Question

If $$ \tan x=\frac34,\pi\lt x<\frac{3\pi}2, $$ find the values of $$ \sin\frac x2,\cos\frac x2 $$ and $$ \tan\frac x2 $$

Answer

**step1 Determine the quadrant of x and find cos x and sin x**

Given that $$\pi < x < \frac{3\pi}{2}$$, angle x lies in the third quadrant. In the third quadrant, the tangent is positive, while sine and cosine are negative.

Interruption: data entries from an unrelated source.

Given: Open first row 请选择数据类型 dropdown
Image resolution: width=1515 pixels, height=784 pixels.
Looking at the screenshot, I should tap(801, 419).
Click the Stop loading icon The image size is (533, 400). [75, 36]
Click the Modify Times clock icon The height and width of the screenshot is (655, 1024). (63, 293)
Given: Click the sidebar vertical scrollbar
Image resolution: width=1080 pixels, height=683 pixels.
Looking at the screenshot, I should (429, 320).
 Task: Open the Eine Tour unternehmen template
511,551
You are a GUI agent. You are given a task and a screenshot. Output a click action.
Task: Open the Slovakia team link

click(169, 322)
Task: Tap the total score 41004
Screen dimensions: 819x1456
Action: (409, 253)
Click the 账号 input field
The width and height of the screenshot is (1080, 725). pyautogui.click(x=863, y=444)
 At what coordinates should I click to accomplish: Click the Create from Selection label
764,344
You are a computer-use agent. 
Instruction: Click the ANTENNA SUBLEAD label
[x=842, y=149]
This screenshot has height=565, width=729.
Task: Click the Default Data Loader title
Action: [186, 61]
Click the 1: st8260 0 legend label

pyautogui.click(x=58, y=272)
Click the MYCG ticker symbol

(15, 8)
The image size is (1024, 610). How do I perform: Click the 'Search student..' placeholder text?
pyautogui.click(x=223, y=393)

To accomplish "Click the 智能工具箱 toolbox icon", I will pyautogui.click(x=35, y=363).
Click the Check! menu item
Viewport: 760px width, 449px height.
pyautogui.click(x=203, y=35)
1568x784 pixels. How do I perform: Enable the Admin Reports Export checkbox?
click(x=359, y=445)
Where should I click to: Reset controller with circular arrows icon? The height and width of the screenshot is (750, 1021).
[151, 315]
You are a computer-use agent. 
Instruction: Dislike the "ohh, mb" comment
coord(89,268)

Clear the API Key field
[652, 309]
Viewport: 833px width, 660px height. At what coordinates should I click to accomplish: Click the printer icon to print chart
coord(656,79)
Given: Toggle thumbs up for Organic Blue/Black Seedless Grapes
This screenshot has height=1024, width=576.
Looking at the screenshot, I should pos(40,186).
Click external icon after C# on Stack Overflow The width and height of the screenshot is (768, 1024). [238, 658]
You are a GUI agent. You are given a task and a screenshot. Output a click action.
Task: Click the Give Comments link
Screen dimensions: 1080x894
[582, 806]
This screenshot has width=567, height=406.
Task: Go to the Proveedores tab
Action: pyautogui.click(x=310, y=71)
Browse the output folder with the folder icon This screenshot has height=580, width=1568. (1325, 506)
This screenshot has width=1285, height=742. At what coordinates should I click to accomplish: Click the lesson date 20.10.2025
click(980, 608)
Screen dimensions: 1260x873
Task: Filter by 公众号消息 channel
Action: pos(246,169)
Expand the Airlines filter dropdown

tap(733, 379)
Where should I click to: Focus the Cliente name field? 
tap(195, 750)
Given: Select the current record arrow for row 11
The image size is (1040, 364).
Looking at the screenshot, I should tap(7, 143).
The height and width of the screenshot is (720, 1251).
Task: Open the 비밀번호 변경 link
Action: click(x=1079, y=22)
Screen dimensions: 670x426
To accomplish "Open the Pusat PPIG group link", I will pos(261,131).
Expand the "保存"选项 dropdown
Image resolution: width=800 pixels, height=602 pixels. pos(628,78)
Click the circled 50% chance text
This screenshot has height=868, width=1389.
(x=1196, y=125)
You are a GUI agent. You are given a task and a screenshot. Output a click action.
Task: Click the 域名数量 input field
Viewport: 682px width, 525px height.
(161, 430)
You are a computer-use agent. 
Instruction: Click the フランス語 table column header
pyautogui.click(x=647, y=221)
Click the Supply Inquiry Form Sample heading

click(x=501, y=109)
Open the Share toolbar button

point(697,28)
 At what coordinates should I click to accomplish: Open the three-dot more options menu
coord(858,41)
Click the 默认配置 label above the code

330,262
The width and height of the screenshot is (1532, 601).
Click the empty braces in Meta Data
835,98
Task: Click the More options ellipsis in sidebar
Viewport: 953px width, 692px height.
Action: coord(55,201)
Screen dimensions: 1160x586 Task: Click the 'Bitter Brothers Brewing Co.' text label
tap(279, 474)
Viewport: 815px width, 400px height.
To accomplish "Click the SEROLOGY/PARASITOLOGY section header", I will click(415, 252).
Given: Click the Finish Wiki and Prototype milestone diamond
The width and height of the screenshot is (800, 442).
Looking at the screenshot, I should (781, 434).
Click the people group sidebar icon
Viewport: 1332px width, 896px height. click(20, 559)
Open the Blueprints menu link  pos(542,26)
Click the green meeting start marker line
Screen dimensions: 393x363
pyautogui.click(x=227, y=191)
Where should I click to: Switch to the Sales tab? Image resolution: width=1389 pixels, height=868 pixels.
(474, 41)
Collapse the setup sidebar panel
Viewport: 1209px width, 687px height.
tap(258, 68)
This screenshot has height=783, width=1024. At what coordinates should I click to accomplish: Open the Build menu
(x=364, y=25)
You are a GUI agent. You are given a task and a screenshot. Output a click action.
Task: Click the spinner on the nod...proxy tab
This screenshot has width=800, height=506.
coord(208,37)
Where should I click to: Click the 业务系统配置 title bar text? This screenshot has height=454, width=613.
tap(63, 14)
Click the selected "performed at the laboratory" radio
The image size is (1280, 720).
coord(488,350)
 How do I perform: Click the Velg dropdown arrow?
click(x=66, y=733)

We are given $$\tan x = \frac{3}{4}$$. We use the identity $$1 + \tan^2 x = \sec^2 x$$ to find $$\sec x$$.

$$ \sec^2 x = 1 + \left(\frac{3}{4}\right)^2 $$

$$ \sec^2 x = 1 + \frac{9}{16} $$

$$ \sec^2 x = \frac{16+9}{16} $$

$$ \sec^2 x = \frac{25}{16} $$

Taking the square root of both sides, we get $$\sec x = \pm\sqrt{\frac{25}{16}} = \pm\frac{5}{4}$$.

Since x is in the third quadrant, $$\cos x$$ is negative, which means $$\sec x = \frac{1}{\cos x}$$ must also be negative.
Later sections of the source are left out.